## Your task:
Arrange the data below as a Markdown table with two columns, Row and Entry. Number each nonblank line in Row and put its text in Entry, leaving out blank lines.

-*-*-

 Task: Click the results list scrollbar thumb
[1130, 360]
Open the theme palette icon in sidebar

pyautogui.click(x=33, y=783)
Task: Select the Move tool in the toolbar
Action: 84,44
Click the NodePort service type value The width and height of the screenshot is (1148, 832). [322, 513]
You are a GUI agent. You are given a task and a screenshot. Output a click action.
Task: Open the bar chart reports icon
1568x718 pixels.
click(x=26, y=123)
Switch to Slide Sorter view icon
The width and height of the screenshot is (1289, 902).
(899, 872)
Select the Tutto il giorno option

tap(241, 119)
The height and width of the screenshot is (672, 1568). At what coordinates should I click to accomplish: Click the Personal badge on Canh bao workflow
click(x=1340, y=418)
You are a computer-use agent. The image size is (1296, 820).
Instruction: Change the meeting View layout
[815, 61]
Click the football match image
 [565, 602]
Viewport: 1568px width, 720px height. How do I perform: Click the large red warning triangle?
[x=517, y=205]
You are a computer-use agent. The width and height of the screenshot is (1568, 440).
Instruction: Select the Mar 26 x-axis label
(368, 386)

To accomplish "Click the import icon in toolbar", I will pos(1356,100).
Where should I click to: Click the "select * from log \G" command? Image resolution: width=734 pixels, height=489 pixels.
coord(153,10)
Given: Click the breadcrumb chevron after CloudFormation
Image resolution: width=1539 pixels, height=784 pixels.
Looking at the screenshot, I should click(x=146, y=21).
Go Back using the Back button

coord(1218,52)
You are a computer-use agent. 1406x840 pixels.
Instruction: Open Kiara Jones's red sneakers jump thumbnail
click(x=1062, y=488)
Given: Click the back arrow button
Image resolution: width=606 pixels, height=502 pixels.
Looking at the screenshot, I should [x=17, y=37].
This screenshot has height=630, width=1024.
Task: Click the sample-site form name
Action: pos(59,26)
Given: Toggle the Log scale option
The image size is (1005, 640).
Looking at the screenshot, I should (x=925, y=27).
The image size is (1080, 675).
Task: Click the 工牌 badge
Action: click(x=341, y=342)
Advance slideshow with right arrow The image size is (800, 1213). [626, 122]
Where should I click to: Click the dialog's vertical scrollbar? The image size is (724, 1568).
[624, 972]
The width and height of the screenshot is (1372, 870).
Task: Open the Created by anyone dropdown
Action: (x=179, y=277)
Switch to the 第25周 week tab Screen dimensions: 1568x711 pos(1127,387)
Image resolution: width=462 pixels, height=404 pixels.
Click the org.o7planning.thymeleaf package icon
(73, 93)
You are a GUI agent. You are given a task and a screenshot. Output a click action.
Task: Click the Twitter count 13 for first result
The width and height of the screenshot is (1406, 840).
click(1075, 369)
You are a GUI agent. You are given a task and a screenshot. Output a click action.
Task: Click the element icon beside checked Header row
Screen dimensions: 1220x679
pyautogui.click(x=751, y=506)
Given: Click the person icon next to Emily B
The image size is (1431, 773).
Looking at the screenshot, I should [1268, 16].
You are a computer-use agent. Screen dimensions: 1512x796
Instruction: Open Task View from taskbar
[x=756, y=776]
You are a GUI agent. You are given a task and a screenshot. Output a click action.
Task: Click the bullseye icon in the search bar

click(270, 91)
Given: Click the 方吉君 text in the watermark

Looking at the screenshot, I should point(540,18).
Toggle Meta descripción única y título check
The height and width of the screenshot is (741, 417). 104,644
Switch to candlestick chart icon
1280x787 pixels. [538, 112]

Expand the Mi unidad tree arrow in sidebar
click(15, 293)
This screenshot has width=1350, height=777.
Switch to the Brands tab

-*-*-

## Full output:
| Row | Entry |
|---|---|
| 1 |  Task: Click the results list scrollbar thumb |
| 2 | [1130, 360] |
| 3 | Open the theme palette icon in sidebar |
| 4 | pyautogui.click(x=33, y=783) |
| 5 | Task: Select the Move tool in the toolbar |
| 6 | Action: 84,44 |
| 7 | Click the NodePort service type value The width and height of the screenshot is (1148, 832). [322, 513] |
| 8 | You are a GUI agent. You are given a task and a screenshot. Output a click action. |
| 9 | Task: Open the bar chart reports icon |
| 10 | 1568x718 pixels. |
| 11 | click(x=26, y=123) |
| 12 | Switch to Slide Sorter view icon |
| 13 | The width and height of the screenshot is (1289, 902). |
| 14 | (899, 872) |
| 15 | Select the Tutto il giorno option |
| 16 | tap(241, 119) |
| 17 | The height and width of the screenshot is (672, 1568). At what coordinates should I click to accomplish: Click the Personal badge on Canh bao workflow |
| 18 | click(x=1340, y=418) |
| 19 | You are a computer-use agent. The image size is (1296, 820). |
| 20 | Instruction: Change the meeting View layout |
| 21 | [815, 61] |
| 22 | Click the football match image |
| 23 |  [565, 602] |
| 24 | Viewport: 1568px width, 720px height. How do I perform: Click the large red warning triangle? |
| 25 | [x=517, y=205] |
| 26 | You are a computer-use agent. The width and height of the screenshot is (1568, 440). |
| 27 | Instruction: Select the Mar 26 x-axis label |
| 28 | (368, 386) |
| 29 | To accomplish "Click the import icon in toolbar", I will pos(1356,100). |
| 30 | Where should I click to: Click the "select * from log \G" command? Image resolution: width=734 pixels, height=489 pixels. |
| 31 | coord(153,10) |
| 32 | Given: Click the breadcrumb chevron after CloudFormation |
| 33 | Image resolution: width=1539 pixels, height=784 pixels. |
| 34 | Looking at the screenshot, I should click(x=146, y=21). |
| 35 | Go Back using the Back button |
| 36 | coord(1218,52) |
| 37 | You are a computer-use agent. 1406x840 pixels. |
| 38 | Instruction: Open Kiara Jones's red sneakers jump thumbnail |
| 39 | click(x=1062, y=488) |
| 40 | Given: Click the back arrow button |
| 41 | Image resolution: width=606 pixels, height=502 pixels. |
| 42 | Looking at the screenshot, I should [x=17, y=37]. |
| 43 | This screenshot has height=630, width=1024. |
| 44 | Task: Click the sample-site form name |
| 45 | Action: pos(59,26) |
| 46 | Given: Toggle the Log scale option |
| 47 | The image size is (1005, 640). |
| 48 | Looking at the screenshot, I should (x=925, y=27). |
| 49 | The image size is (1080, 675). |
| 50 | Task: Click the 工牌 badge |
| 51 | Action: click(x=341, y=342) |
| 52 | Advance slideshow with right arrow The image size is (800, 1213). [626, 122] |
| 53 | Where should I click to: Click the dialog's vertical scrollbar? The image size is (724, 1568). |
| 54 | [624, 972] |
| 55 | The width and height of the screenshot is (1372, 870). |
| 56 | Task: Open the Created by anyone dropdown |
| 57 | Action: (x=179, y=277) |
| 58 | Switch to the 第25周 week tab Screen dimensions: 1568x711 pos(1127,387) |
| 59 | Image resolution: width=462 pixels, height=404 pixels. |
| 60 | Click the org.o7planning.thymeleaf package icon |
| 61 | (73, 93) |
| 62 | You are a GUI agent. You are given a task and a screenshot. Output a click action. |
| 63 | Task: Click the Twitter count 13 for first result |
| 64 | The width and height of the screenshot is (1406, 840). |
| 65 | click(1075, 369) |
| 66 | You are a GUI agent. You are given a task and a screenshot. Output a click action. |
| 67 | Task: Click the element icon beside checked Header row |
| 68 | Screen dimensions: 1220x679 |
| 69 | pyautogui.click(x=751, y=506) |
| 70 | Given: Click the person icon next to Emily B |
| 71 | The image size is (1431, 773). |
| 72 | Looking at the screenshot, I should [1268, 16]. |
| 73 | You are a computer-use agent. Screen dimensions: 1512x796 |
| 74 | Instruction: Open Task View from taskbar |
| 75 | [x=756, y=776] |
| 76 | You are a GUI agent. You are given a task and a screenshot. Output a click action. |
| 77 | Task: Click the bullseye icon in the search bar |
| 78 | click(270, 91) |
| 79 | Given: Click the 方吉君 text in the watermark |
| 80 | Looking at the screenshot, I should point(540,18). |
| 81 | Toggle Meta descripción única y título check |
| 82 | The height and width of the screenshot is (741, 417). 104,644 |
| 83 | Switch to candlestick chart icon |
| 84 | 1280x787 pixels. [538, 112] |
| 85 | Expand the Mi unidad tree arrow in sidebar |
| 86 | click(15, 293) |
| 87 | This screenshot has width=1350, height=777. |
| 88 | Switch to the Brands tab |